TAWHAY

Tawhay revolves around the personal and the collective socio-political narratives of historic Negros Occidental. Through a cultural pas>me in the game of Mahjong, I visually highlighted select documented and hearsay accounts from legendary tales of origin, to world war II memoirs, the anecdotal sugarcane heyday and its fall, leading up to the tragedy of the Covid-19 pandemic we are living in today. My starting point was my mother, who served as an inspiration to the project and missing her in this time of lockdown, became the impetus to this artistic venture. She was born and raised in Bacolod and in turn, raised us, her seven (7) children in a typical household of a Negrense family beginning with our spoken language at home, “Ilonggo/Hiligaynon.” She infused our upbringing, with elements of the Negrense lifestyle from our meals, to the hired household staff who all came from the province of Negros and spoke Hiligaynon fluently.
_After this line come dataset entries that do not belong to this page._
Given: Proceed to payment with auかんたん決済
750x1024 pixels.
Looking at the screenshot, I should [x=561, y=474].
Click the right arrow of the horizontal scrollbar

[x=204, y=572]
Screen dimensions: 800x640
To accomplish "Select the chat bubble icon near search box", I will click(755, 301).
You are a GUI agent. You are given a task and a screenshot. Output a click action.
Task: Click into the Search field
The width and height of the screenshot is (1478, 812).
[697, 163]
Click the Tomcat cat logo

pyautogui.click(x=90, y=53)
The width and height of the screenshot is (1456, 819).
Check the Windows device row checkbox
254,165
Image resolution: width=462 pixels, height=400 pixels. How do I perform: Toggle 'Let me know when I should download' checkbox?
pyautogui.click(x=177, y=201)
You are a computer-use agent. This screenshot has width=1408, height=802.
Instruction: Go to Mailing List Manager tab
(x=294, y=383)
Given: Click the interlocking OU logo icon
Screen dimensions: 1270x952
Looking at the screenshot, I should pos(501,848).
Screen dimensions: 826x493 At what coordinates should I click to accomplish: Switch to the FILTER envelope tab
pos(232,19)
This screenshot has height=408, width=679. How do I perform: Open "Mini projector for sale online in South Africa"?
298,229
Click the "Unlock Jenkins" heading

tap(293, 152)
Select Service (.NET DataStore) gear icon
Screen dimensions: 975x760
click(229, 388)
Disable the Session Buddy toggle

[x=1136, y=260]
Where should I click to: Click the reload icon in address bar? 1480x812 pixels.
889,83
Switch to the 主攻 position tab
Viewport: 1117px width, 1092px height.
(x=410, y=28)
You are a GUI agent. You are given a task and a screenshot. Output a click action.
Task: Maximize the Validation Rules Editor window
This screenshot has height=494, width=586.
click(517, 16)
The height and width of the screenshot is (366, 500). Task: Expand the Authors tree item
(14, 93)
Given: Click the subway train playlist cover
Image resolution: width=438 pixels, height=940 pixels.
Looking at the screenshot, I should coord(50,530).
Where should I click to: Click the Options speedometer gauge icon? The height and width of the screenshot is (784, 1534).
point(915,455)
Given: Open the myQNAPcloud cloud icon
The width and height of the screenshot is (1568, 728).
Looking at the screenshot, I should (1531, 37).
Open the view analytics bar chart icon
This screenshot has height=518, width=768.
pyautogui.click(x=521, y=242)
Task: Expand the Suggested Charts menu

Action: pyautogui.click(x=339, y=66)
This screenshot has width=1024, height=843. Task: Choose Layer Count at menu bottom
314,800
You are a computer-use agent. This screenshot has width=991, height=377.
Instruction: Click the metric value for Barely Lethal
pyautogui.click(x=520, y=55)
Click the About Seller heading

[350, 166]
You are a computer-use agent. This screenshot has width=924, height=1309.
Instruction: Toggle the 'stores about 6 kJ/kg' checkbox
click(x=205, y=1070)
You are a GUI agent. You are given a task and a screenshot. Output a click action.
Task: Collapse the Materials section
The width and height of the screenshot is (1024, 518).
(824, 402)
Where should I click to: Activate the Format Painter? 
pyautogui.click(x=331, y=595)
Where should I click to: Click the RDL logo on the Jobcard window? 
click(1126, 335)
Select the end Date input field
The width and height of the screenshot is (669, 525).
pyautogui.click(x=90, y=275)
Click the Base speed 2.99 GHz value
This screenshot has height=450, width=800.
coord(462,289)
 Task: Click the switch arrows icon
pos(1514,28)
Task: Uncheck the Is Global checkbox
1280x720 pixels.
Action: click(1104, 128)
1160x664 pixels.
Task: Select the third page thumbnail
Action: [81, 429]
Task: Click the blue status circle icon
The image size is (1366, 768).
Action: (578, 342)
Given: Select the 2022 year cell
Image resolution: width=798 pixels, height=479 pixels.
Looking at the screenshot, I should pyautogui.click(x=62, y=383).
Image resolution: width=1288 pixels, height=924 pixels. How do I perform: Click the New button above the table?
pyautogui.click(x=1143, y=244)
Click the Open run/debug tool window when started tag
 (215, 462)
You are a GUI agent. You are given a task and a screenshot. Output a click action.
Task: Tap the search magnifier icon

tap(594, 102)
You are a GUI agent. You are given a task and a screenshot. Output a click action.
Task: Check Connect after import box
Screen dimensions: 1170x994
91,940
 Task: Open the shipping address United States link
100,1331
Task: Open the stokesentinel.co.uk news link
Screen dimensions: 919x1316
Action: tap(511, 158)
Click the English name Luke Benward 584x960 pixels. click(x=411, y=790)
We grew up partaking of all the Negrosanon delicacies (pitaw, chorizo, pinakas, panaderia de molo, oschas, diwal, barquillos, piyaya, squid rings, mango tart, batchoy, inasal na manok). We spent all our summers and school breaks at the home of our grandmother in Bacolod. My research materials include interviews with historians, tour guides, and relatives from there, as well as my ageing mother’s World War II memoirs, to which I derived solace from, perhaps as a form of displacement from my yearning to see her, but could not, for more than a year now due to the restricted access to visits during this lockdown. In the process, I discovered more stories about Negros that paralleled many of my experiences and this kept my mother closer to my heart.

Reminiscent of my grandmother’s living room which was always semi-permanently set with several mahjong tables awaiting her friends and relatives to play every afternoon (not unusual in a Negros household in the 60s and 70s), I re-created the designs of a mahjong set, highlighting once more, the captivating stories through the resiliency and fortitude of the Negrense/Negrosanon woman. The “herstory” of Negros, is viewed from the windows of the past and present, through the one of a kind tiles of the Tawhay mahjong set.